Rabu, 14 November 2012

Tahun Baru Hijriyah dan Semangat Tajdid


Tahun Baru Hijriyah dan Semangat Tajdid

Oleh: Nicky Alma Febriana Fauzi*

Setiap kali kita memasuki tahun baru hijriyah, maka setiap itu pula kita diingatkan kembali dengan sebuah memori tentang peristiwa hijrah Rasulullah saw dari kota Mekah menuju kota Islam pertama, Madinah. Dalam sejarahnya, orang pertama yang menetapkan peristiwa hijrah Nabi ini sebagai awal hari dari penaggalan Islam ialah khalifah Umar bin Khattab. Khalifah yang terkenal dengan keberaniannya ini, menetapkan peristiwa hijrah Nabi sebagai awal hari penanggalan Islam bermula dari beberapa usulan para sahabat yang lain. Ada empat usulan yang diberikan untuk dipertimbangkan menjadi awal mula penanggalan Islam. Pertama, hari kelahiran Nabi Muhammad saw. Kedua, hari diutusnya Nabi Muhammad menjadi Rasul. Ketiga, hari di mana Rasulullah beserta kaum muslimin hijrah dari kota Mekah menuju Madinah. Dan keempat, hari wafatnya Rasulullah saw. Setelah dimusyawarahkan bersama, dengan mempertimbangkan berbagai macam hal, akhirnya khalifah Umar bin Khattab memilih peristiwa hijrah Rasulullah ini menjadi awal hari dari penanggalan Islam, atau yang kemudian lebih dikenal dengan nama tahun hijriyah (‘Ali Muhammad al-Shalâbi, Amîrul Mu’minîn Umar ibn al-Khattâb, hal. 150 dan Ibnu Hajar al-‘Asqalâni, Fath al-Bârî, vol. 7, hal. 268).

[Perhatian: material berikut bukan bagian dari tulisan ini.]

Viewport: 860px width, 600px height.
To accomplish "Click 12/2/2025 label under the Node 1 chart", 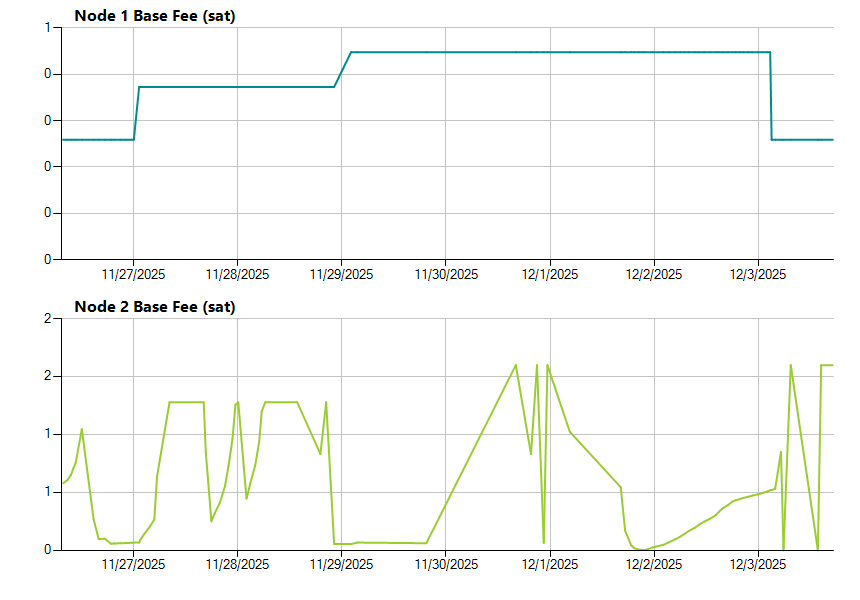I will [x=653, y=274].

Dari latar belakang penetapan penanggalan hiriyah yang didasarkan pada peristiwa hijrah Nabi, sesungguhnya ada makna filosofis yang terkandung di dalamnya. Selain peristiwa hijrah itu mengandung makna hijrah secara fisik (badaniyyah), mengadung pula pengertian hijrah hati (qalbiyyah). Oleh karena itu, Sebagai seorang muslim hendaknya kita dalam menyambut tahun baru Islam ini tidak dengan melakukan serangkaian perayaan yang sifatnya sia-sia apalagi sampai melakukan hal-hal yang dapat menjauhkan diri dari Allah swt.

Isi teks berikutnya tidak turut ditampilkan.